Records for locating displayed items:
* BEGIN *

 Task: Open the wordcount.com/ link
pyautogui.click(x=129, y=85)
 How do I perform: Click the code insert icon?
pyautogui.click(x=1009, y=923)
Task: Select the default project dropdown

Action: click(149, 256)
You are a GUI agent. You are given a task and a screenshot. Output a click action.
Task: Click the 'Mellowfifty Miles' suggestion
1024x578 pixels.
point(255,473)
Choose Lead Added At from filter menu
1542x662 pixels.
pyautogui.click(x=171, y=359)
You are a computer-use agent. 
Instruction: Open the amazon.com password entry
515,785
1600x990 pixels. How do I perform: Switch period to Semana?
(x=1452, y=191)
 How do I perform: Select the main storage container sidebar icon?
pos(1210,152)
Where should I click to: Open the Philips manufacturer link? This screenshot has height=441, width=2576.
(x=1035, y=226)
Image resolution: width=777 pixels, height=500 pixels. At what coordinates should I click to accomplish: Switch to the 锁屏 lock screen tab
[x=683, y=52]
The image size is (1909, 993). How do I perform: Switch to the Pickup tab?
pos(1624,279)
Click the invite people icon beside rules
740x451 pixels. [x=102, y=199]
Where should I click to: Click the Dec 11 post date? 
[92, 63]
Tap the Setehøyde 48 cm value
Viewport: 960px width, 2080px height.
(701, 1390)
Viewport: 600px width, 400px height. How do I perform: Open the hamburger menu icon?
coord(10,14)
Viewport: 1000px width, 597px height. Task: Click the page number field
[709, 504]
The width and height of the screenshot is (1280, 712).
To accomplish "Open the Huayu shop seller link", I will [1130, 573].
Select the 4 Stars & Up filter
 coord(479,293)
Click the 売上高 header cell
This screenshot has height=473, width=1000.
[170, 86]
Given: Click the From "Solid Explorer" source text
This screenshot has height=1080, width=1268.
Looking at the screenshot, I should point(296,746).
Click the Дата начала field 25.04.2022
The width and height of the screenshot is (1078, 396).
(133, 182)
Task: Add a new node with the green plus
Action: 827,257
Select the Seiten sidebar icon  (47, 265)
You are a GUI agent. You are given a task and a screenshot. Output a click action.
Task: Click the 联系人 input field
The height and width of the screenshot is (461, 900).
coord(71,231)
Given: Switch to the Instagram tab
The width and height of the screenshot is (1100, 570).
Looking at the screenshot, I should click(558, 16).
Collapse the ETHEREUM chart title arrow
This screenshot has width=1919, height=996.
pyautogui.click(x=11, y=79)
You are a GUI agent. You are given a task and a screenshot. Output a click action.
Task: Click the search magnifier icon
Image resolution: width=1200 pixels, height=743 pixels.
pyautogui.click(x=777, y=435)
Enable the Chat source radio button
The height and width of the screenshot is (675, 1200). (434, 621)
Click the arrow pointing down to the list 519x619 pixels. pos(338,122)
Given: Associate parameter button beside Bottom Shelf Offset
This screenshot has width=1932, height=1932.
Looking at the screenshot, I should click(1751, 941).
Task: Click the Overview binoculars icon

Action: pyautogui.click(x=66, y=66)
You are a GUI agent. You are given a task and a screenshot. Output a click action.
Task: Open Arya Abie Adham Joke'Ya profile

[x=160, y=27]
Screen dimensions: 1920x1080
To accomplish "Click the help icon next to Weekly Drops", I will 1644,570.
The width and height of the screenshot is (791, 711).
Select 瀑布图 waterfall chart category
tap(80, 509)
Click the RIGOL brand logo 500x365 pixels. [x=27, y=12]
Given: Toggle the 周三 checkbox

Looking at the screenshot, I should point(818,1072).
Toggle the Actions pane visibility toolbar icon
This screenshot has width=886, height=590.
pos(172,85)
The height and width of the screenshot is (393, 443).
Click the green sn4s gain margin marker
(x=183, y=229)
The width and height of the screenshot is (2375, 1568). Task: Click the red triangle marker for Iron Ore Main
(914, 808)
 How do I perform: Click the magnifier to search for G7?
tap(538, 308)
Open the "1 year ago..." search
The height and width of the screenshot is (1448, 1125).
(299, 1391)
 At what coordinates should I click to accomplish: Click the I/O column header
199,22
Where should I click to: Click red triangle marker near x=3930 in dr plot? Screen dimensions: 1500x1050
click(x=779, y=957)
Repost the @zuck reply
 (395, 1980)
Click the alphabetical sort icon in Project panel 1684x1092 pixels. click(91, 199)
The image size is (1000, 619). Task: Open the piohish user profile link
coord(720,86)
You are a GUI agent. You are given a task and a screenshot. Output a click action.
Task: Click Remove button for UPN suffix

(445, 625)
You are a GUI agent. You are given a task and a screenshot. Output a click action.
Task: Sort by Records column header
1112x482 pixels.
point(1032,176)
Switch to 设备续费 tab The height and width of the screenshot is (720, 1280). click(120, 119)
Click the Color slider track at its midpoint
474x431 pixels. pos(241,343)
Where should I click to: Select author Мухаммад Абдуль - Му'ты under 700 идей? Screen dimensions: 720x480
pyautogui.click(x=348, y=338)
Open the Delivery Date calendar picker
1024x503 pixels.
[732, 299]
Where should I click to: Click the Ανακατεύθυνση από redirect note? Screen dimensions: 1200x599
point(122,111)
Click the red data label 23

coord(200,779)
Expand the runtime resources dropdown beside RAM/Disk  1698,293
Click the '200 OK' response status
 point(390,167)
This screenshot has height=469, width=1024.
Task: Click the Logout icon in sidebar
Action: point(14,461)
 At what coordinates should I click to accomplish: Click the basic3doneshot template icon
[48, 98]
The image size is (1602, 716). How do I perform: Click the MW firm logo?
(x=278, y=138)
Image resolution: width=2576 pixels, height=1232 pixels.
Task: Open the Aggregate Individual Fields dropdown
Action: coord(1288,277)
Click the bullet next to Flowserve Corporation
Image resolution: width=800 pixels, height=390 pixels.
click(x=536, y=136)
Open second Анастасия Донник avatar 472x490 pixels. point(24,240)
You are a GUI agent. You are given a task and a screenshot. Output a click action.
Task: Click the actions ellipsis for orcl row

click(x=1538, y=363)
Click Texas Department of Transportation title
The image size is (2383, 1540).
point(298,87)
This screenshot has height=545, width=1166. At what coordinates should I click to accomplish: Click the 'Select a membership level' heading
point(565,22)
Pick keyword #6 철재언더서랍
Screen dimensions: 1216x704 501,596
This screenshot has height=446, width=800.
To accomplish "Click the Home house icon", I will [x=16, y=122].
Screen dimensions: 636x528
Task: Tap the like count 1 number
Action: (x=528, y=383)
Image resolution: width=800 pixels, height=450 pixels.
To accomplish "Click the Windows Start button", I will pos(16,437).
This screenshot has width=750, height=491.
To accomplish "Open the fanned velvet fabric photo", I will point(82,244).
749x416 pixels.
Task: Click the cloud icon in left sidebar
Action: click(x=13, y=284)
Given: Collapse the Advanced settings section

* END *

▶ [Required task] Reproduce word for word only the part of the entries that opens with the line containing "The image size is (1602, 716)." and runs through the end of the entries.

▶ [Written answer]
The image size is (1602, 716). How do I perform: Click the MW firm logo?
(x=278, y=138)
Image resolution: width=2576 pixels, height=1232 pixels.
Task: Open the Aggregate Individual Fields dropdown
Action: coord(1288,277)
Click the bullet next to Flowserve Corporation
Image resolution: width=800 pixels, height=390 pixels.
click(x=536, y=136)
Open second Анастасия Донник avatar 472x490 pixels. point(24,240)
You are a GUI agent. You are given a task and a screenshot. Output a click action.
Task: Click the actions ellipsis for orcl row

click(x=1538, y=363)
Click Texas Department of Transportation title
The image size is (2383, 1540).
point(298,87)
This screenshot has height=545, width=1166. At what coordinates should I click to accomplish: Click the 'Select a membership level' heading
point(565,22)
Pick keyword #6 철재언더서랍
Screen dimensions: 1216x704 501,596
This screenshot has height=446, width=800.
To accomplish "Click the Home house icon", I will [x=16, y=122].
Screen dimensions: 636x528
Task: Tap the like count 1 number
Action: (x=528, y=383)
Image resolution: width=800 pixels, height=450 pixels.
To accomplish "Click the Windows Start button", I will pos(16,437).
This screenshot has width=750, height=491.
To accomplish "Open the fanned velvet fabric photo", I will point(82,244).
749x416 pixels.
Task: Click the cloud icon in left sidebar
Action: click(x=13, y=284)
Given: Collapse the Advanced settings section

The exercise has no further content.